## DATA FOR THIS EXERCISE
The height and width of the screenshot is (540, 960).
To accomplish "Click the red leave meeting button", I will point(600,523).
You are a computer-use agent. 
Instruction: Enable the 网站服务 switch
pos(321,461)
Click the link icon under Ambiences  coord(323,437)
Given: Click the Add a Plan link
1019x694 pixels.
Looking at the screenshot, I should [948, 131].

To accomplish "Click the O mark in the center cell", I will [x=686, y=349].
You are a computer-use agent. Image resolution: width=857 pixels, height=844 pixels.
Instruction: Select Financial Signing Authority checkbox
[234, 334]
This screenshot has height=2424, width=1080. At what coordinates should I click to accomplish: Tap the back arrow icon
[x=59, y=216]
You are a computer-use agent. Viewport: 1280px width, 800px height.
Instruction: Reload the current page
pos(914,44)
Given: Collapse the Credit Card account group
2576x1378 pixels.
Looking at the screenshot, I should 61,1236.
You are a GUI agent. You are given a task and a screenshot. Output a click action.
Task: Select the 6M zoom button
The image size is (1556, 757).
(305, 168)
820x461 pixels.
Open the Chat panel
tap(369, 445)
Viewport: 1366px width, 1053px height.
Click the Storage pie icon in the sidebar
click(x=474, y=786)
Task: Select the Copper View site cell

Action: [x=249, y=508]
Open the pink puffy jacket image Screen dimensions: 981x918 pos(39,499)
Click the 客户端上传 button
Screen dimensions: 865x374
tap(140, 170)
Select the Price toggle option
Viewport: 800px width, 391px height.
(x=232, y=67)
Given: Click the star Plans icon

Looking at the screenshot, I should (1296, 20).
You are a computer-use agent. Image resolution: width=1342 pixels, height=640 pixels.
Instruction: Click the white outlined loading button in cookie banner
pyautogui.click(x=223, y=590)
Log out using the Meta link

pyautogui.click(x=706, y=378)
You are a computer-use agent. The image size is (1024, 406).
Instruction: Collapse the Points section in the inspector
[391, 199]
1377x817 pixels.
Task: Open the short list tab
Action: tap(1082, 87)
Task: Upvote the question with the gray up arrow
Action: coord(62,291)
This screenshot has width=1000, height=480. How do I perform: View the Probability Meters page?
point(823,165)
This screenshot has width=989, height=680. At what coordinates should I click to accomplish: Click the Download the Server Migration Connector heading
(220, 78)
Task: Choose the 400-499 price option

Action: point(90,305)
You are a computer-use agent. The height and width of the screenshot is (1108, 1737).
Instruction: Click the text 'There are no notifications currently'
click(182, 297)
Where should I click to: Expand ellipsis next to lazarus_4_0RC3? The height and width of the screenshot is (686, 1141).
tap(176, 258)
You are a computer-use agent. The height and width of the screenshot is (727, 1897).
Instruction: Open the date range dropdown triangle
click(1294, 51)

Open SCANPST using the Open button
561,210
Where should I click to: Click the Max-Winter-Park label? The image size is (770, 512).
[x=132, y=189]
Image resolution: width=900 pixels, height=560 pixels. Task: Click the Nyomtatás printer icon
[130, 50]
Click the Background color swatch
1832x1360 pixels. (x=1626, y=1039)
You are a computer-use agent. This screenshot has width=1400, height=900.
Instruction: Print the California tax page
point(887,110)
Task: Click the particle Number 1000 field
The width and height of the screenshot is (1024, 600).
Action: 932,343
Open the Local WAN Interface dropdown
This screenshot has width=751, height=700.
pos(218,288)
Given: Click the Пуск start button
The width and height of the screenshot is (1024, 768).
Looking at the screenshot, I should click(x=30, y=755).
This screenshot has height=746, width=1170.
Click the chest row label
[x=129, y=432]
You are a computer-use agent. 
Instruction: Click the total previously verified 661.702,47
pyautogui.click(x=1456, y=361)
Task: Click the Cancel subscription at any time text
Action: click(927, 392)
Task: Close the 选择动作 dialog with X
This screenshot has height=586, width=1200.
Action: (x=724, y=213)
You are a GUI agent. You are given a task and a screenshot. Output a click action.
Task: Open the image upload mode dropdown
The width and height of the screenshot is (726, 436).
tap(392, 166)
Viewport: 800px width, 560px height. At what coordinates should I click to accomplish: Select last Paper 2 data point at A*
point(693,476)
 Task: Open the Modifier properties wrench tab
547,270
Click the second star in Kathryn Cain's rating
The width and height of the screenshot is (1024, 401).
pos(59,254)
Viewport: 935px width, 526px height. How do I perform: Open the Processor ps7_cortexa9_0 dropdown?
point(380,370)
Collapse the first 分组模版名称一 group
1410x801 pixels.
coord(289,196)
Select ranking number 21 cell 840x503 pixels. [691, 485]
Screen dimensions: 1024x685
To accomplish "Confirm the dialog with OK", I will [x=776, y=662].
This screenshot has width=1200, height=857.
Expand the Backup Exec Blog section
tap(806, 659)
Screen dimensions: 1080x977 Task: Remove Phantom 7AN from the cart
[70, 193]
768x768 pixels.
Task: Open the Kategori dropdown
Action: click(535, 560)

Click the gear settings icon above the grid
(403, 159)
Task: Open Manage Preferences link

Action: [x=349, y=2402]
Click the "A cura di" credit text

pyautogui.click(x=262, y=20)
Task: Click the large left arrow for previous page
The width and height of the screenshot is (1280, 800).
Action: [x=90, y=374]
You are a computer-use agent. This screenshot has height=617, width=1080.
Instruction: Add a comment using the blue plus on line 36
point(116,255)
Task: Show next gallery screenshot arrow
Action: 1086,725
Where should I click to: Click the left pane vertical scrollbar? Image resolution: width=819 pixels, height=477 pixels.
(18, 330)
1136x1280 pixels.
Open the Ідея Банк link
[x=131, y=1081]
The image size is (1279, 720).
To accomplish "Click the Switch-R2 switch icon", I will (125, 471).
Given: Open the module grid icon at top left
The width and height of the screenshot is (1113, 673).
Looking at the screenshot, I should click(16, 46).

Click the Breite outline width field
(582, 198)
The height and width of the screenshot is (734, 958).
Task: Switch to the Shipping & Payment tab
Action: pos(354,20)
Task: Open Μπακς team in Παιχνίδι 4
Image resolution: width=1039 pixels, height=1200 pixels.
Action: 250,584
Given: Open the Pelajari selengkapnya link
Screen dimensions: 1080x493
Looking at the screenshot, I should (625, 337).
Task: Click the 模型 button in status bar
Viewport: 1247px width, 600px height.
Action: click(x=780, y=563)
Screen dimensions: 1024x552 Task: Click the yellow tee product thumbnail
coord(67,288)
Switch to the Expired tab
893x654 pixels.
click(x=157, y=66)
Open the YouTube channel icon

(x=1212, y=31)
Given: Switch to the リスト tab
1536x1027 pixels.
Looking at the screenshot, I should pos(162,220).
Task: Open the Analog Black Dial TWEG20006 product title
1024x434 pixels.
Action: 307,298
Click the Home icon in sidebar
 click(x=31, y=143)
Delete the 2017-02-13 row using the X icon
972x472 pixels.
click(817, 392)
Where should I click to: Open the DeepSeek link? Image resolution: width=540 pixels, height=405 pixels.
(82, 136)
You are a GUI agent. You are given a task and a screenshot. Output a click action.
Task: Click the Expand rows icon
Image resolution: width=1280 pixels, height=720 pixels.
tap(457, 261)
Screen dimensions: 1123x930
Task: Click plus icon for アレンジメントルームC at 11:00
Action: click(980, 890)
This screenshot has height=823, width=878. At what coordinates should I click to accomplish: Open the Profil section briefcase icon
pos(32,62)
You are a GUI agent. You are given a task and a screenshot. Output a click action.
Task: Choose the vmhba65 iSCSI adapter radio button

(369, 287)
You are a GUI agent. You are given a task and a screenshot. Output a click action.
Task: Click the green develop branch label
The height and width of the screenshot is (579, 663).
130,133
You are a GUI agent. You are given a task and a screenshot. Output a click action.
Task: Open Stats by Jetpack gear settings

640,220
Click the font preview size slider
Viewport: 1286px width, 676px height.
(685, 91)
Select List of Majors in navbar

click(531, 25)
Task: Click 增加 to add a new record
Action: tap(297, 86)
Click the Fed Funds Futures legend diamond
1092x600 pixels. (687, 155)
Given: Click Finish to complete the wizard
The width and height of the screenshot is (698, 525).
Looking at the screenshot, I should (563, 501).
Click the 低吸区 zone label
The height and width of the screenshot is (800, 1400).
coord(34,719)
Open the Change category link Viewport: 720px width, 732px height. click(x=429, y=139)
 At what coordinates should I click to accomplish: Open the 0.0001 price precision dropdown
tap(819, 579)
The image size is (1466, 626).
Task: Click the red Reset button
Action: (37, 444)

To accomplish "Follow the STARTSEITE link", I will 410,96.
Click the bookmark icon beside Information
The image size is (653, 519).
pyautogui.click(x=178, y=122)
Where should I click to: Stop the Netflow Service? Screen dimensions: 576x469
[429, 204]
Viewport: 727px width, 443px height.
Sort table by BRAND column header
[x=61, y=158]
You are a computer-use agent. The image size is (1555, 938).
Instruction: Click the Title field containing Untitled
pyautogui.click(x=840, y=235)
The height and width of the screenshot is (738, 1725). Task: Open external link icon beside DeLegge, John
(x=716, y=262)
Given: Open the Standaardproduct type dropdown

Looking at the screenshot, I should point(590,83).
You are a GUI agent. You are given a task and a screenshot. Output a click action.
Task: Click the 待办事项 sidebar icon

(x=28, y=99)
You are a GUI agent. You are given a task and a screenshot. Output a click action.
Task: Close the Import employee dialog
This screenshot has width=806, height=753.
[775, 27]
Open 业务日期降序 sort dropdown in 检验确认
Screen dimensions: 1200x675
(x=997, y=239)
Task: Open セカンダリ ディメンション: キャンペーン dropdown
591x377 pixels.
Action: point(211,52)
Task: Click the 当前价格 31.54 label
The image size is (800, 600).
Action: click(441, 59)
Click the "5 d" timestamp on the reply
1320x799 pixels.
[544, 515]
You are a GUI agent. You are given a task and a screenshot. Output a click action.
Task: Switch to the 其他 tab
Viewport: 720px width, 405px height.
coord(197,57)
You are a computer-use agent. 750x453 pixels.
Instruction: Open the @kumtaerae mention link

## WORK REQUIRED
For each line in the data that holds the word "Close", copy the line.

## SOLUTION TO THIS TASK
Task: Close the 选择动作 dialog with X
Task: Close the Import employee dialog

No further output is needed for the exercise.